Turner, I claim, evenly, uninflectedly as I can, paints elements, water and air in ratios seldom seen in life and got up in murk and slate fug like a foul mood. What’s the difference, then, between a Turner and ordinary mall art? Why, merely the weather, only the sobriety of his colors, as if genius were a question of the intervention of light, like sun block, say. This time, though, by having introduced a reason, however spurious, I seem to have taken higher ground. But in questions of taste there is no higher ground. In matters of art and cuisine, reasons are created equal. It’s a perfect democracy of reasons and, hey, I know what I like, isn’t only a perfectly respectable argument but an absolutely unanswerable one. There is nothing so convincing as an opinion.
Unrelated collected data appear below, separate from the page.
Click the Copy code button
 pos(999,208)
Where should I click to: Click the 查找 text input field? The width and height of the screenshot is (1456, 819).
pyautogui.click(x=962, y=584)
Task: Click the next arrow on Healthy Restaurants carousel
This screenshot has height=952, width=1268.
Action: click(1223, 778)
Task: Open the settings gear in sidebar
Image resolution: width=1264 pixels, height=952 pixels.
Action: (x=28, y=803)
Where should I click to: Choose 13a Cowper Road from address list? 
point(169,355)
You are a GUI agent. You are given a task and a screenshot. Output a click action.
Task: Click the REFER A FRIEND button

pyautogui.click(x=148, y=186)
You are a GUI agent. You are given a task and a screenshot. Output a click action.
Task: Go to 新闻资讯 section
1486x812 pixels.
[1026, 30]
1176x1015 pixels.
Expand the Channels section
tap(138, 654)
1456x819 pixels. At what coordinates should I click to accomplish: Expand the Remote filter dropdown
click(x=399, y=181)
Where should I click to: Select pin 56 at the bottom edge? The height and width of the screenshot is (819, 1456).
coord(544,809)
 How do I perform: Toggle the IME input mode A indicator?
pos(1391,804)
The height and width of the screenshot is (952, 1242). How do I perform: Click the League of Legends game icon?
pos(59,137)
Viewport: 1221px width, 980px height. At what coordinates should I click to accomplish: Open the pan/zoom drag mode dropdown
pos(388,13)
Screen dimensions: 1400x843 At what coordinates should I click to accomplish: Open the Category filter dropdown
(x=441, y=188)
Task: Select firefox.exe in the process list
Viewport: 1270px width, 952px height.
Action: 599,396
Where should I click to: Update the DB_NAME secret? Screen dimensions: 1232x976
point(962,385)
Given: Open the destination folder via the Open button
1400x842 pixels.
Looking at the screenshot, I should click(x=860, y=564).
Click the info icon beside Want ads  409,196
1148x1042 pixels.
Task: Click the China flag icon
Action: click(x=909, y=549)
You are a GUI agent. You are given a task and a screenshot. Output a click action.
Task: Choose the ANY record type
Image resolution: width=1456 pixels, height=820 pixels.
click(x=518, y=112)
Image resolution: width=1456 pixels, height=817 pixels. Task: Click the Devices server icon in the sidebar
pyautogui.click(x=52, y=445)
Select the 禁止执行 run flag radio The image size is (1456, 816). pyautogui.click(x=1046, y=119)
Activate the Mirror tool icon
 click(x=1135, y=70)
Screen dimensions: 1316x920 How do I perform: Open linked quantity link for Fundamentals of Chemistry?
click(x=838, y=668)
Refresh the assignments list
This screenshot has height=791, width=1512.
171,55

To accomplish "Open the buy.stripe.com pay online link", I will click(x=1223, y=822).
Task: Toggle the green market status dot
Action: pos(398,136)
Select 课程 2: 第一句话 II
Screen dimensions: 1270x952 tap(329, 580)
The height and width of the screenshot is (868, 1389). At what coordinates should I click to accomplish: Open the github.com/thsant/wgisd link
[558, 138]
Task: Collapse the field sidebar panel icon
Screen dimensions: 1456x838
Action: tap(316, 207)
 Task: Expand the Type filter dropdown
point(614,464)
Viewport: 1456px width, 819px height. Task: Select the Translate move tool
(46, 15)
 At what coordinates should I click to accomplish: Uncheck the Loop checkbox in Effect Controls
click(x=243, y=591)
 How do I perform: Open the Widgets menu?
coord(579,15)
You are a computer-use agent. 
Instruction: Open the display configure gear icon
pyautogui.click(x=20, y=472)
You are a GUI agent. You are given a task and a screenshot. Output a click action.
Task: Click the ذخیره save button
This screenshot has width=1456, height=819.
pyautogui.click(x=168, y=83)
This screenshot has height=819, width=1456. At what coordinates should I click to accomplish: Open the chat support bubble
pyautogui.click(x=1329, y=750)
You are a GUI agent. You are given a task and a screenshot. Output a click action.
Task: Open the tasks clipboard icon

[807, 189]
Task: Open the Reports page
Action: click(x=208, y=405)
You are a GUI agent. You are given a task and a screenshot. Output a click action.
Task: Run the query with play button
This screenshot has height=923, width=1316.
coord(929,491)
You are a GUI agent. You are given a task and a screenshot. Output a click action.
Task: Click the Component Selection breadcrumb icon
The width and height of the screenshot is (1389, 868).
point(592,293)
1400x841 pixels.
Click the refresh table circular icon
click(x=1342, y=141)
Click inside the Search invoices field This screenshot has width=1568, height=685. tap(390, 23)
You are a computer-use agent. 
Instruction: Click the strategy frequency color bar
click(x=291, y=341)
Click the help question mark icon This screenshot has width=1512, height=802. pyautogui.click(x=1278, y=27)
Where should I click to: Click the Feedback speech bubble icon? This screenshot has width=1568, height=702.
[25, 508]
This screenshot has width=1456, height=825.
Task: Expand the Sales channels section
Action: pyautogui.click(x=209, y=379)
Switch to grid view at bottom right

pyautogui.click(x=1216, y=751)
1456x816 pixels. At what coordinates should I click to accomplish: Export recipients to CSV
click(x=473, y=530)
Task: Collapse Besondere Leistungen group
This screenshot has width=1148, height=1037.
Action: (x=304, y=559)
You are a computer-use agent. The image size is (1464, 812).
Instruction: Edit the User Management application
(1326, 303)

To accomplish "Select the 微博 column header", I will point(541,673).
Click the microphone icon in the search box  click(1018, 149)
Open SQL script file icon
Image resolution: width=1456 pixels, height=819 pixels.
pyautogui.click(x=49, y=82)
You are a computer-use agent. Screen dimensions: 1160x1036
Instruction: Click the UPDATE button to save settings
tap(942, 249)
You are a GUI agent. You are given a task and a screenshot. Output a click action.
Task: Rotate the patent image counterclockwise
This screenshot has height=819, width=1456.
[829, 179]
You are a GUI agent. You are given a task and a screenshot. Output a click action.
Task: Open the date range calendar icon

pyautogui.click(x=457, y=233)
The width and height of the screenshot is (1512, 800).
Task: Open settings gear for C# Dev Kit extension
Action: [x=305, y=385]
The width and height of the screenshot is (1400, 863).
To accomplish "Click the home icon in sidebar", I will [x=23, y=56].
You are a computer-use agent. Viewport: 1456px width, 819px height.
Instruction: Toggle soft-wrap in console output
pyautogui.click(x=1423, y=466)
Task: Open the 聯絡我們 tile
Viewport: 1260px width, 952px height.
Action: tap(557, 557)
Am I Philistine? What, with my up-front heart? Philistine? Me? With my sleeves and my hankies and all the other emotional ready-to-wear in the wardrobe of my attentive sentiments? The sucker I am for almost any statuary in the open air, in landscape, or any of the kempt green gardens of the world? This pushover, never mind the music or even only the tune it’s playing, for the simple human harmonics of any orchestra at work, any orchestra, any symphony or pit band, any string quartet, jazz band, pick-up bluegrass rhythm jammers, or even just any saw- or jug- or steel drum-and-washboard skiffle group! The cooperation, I mean, the parade-ground synchronicity, whatever the factor is that makes for the precision of the Rockettes, for example, or the spontaneous applause every time the shuttle goes up—all that concentrate timing, all that good will and get ready, get set, go of the honed and attuned? What, this soff-souled, nolo-contendere, hearts-and-minds pussycat? Anybody’s fascist, this nose-led company man, as willing—willing? anxious—to be stirred as sugar in tea, this, what I’m saying, lawn-chair enthusiast for all the brass, fife, and oom-pah-pah of high summer’s slam-bang reviewing-stand occasions and gazebo patrioticals.
But lesser art forms are all collective, I think. Which pretty much—because I know what I don’t like, too—puts opera’s hyperbolic charms and vocal circus in its place. Because art ought to be as one-on-one as intimacy, something if not actually shades-drawn and pulled-curtain to it, then at least discreet, and the last thing—saving architecture perhaps, which, like that gazebo from which those marches occur, is public, communal as wafering—art ought to be is stirring. And if Van Gogh’s painted room in Arles can command my tears, all I can tell you is that those must be a different sort of tears, vintage tears, could be, unlike my public performances in the sculpture garden as ripple from champagne. Speaking of which, incidentally, with its taste like a mixture of dishwater and sugar substitute, while not one of the overrated masterpieces I mean to consider here, may not be a bad instance. It comes down to us through the bubbles’ reputation. Though of course that’s how everything comes down to us, history working its gravitational will through word of
mouth.
Trust me. What I’m talking about has nothing to do with what’s in and what’s out, what’s up and what’s down—prepositional aesthetics. There ain’t any old Roman pleasure to it, the thumbs-up, thumbs-down joys. I don’t lord it over, I don’t set myself up. I already said, I know what I like. It’s strictly personal. Because, for me, there has to be something personal or I won’t play. And there is. Not envy, I hope not envy, or not envy exactly, and not sour grapes, exactly not sour grapes, with which I’ve no patience. Sour grapes are pathetic. Just something inimical in me to the overrated, the next guy’s hype, a kind of rage like an allergy. It’s a myth you don’t feel your blood pressure. I feel my blood pressure. And, for me, the test of time is simply an adjustment of the systolics and diastolics, a small subsidence of the personal. John Gardner’s dead, and how long can I reasonably hold a grudge against The Bonfire of the Vanities?
So this shall chiefly take place within the precincts of the safely historical, where bygones are bygones and even subjectivity has cooled to a temperature that can’t be felt.